Every line of the material is to be repeated exactly as it stands.

------------------------------------------------------------

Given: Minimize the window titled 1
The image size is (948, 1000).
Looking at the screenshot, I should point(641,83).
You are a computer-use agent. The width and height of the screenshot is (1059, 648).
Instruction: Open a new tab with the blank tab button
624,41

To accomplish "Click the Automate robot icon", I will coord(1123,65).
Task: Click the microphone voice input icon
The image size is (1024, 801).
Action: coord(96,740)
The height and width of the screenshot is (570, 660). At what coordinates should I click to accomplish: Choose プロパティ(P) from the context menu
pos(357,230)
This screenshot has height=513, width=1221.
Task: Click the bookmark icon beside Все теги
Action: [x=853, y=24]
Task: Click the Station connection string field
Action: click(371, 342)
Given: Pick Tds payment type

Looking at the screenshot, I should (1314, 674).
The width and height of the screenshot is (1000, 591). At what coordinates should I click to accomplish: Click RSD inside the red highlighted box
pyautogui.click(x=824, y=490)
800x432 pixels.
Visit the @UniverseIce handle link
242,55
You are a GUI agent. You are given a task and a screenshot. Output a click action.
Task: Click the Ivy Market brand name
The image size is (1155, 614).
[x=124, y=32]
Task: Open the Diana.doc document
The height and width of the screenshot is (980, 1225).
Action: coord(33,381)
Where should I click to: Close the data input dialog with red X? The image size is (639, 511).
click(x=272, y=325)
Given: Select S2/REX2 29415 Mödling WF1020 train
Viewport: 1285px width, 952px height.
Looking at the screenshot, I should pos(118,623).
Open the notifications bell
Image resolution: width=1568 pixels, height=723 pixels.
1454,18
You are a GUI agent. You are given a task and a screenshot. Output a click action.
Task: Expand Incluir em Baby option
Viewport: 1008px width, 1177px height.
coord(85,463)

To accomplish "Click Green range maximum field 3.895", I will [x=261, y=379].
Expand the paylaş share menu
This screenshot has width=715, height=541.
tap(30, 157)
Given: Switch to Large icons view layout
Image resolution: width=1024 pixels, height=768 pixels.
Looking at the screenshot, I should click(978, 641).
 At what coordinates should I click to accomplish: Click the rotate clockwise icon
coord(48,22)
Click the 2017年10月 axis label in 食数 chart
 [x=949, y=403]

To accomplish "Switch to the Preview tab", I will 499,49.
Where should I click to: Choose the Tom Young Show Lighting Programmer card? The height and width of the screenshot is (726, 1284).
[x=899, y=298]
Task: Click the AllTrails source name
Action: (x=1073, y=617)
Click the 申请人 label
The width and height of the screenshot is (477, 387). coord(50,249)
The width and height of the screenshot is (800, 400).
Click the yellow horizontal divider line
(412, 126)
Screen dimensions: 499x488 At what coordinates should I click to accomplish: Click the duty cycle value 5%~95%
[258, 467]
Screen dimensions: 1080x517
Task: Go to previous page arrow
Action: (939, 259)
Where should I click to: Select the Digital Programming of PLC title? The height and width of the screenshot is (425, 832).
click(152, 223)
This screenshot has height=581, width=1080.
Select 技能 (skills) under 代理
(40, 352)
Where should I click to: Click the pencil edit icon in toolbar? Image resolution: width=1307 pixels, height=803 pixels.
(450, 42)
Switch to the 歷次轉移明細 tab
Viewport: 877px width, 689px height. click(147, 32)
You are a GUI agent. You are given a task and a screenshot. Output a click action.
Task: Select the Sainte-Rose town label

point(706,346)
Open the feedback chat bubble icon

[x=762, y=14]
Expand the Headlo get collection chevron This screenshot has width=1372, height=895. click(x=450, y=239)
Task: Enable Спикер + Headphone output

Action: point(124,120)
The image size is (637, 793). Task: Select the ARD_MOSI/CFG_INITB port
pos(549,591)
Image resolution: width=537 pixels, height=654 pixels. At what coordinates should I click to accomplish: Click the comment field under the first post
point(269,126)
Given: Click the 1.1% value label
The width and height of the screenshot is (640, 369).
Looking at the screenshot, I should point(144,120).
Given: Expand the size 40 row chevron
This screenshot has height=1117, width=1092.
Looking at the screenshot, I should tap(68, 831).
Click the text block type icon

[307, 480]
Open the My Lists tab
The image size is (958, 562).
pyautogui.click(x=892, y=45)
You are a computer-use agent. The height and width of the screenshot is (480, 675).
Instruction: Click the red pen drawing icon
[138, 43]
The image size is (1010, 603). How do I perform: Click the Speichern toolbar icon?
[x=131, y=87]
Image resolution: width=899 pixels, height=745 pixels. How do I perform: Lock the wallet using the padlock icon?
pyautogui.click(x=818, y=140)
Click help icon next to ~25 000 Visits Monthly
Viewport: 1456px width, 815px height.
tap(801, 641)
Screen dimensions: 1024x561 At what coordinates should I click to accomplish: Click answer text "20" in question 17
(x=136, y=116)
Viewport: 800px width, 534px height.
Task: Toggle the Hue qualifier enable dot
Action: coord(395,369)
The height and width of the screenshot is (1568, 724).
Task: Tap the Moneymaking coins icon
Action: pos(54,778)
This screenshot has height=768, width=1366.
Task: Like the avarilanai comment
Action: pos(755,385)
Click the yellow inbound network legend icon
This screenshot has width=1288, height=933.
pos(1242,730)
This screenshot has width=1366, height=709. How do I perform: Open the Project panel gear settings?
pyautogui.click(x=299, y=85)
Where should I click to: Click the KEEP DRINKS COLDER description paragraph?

------------------------------------------------------------

Solution for this problem:
Given: Minimize the window titled 1
The image size is (948, 1000).
Looking at the screenshot, I should point(641,83).
You are a computer-use agent. The width and height of the screenshot is (1059, 648).
Instruction: Open a new tab with the blank tab button
624,41

To accomplish "Click the Automate robot icon", I will coord(1123,65).
Task: Click the microphone voice input icon
The image size is (1024, 801).
Action: coord(96,740)
The height and width of the screenshot is (570, 660). At what coordinates should I click to accomplish: Choose プロパティ(P) from the context menu
pos(357,230)
This screenshot has height=513, width=1221.
Task: Click the bookmark icon beside Все теги
Action: [x=853, y=24]
Task: Click the Station connection string field
Action: click(371, 342)
Given: Pick Tds payment type

Looking at the screenshot, I should (1314, 674).
The width and height of the screenshot is (1000, 591). At what coordinates should I click to accomplish: Click RSD inside the red highlighted box
pyautogui.click(x=824, y=490)
800x432 pixels.
Visit the @UniverseIce handle link
242,55
You are a GUI agent. You are given a task and a screenshot. Output a click action.
Task: Click the Ivy Market brand name
The image size is (1155, 614).
[x=124, y=32]
Task: Open the Diana.doc document
The height and width of the screenshot is (980, 1225).
Action: coord(33,381)
Where should I click to: Close the data input dialog with red X? The image size is (639, 511).
click(x=272, y=325)
Given: Select S2/REX2 29415 Mödling WF1020 train
Viewport: 1285px width, 952px height.
Looking at the screenshot, I should pos(118,623).
Open the notifications bell
Image resolution: width=1568 pixels, height=723 pixels.
1454,18
You are a GUI agent. You are given a task and a screenshot. Output a click action.
Task: Expand Incluir em Baby option
Viewport: 1008px width, 1177px height.
coord(85,463)

To accomplish "Click Green range maximum field 3.895", I will [x=261, y=379].
Expand the paylaş share menu
This screenshot has width=715, height=541.
tap(30, 157)
Given: Switch to Large icons view layout
Image resolution: width=1024 pixels, height=768 pixels.
Looking at the screenshot, I should click(978, 641).
 At what coordinates should I click to accomplish: Click the rotate clockwise icon
coord(48,22)
Click the 2017年10月 axis label in 食数 chart
 [x=949, y=403]

To accomplish "Switch to the Preview tab", I will 499,49.
Where should I click to: Choose the Tom Young Show Lighting Programmer card? The height and width of the screenshot is (726, 1284).
[x=899, y=298]
Task: Click the AllTrails source name
Action: (x=1073, y=617)
Click the 申请人 label
The width and height of the screenshot is (477, 387). coord(50,249)
The width and height of the screenshot is (800, 400).
Click the yellow horizontal divider line
(412, 126)
Screen dimensions: 499x488 At what coordinates should I click to accomplish: Click the duty cycle value 5%~95%
[258, 467]
Screen dimensions: 1080x517
Task: Go to previous page arrow
Action: (939, 259)
Where should I click to: Select the Digital Programming of PLC title? The height and width of the screenshot is (425, 832).
click(152, 223)
This screenshot has height=581, width=1080.
Select 技能 (skills) under 代理
(40, 352)
Where should I click to: Click the pencil edit icon in toolbar? Image resolution: width=1307 pixels, height=803 pixels.
(450, 42)
Switch to the 歷次轉移明細 tab
Viewport: 877px width, 689px height. click(147, 32)
You are a GUI agent. You are given a task and a screenshot. Output a click action.
Task: Select the Sainte-Rose town label

point(706,346)
Open the feedback chat bubble icon

[x=762, y=14]
Expand the Headlo get collection chevron This screenshot has width=1372, height=895. click(x=450, y=239)
Task: Enable Спикер + Headphone output

Action: point(124,120)
The image size is (637, 793). Task: Select the ARD_MOSI/CFG_INITB port
pos(549,591)
Image resolution: width=537 pixels, height=654 pixels. At what coordinates should I click to accomplish: Click the comment field under the first post
point(269,126)
Given: Click the 1.1% value label
The width and height of the screenshot is (640, 369).
Looking at the screenshot, I should point(144,120).
Given: Expand the size 40 row chevron
This screenshot has height=1117, width=1092.
Looking at the screenshot, I should tap(68, 831).
Click the text block type icon

[307, 480]
Open the My Lists tab
The image size is (958, 562).
pyautogui.click(x=892, y=45)
You are a computer-use agent. The height and width of the screenshot is (480, 675).
Instruction: Click the red pen drawing icon
[138, 43]
The image size is (1010, 603). How do I perform: Click the Speichern toolbar icon?
[x=131, y=87]
Image resolution: width=899 pixels, height=745 pixels. How do I perform: Lock the wallet using the padlock icon?
pyautogui.click(x=818, y=140)
Click help icon next to ~25 000 Visits Monthly
Viewport: 1456px width, 815px height.
tap(801, 641)
Screen dimensions: 1024x561 At what coordinates should I click to accomplish: Click answer text "20" in question 17
(x=136, y=116)
Viewport: 800px width, 534px height.
Task: Toggle the Hue qualifier enable dot
Action: coord(395,369)
The height and width of the screenshot is (1568, 724).
Task: Tap the Moneymaking coins icon
Action: pos(54,778)
This screenshot has height=768, width=1366.
Task: Like the avarilanai comment
Action: pos(755,385)
Click the yellow inbound network legend icon
This screenshot has width=1288, height=933.
pos(1242,730)
This screenshot has width=1366, height=709. How do I perform: Open the Project panel gear settings?
pyautogui.click(x=299, y=85)
Where should I click to: Click the KEEP DRINKS COLDER description paragraph?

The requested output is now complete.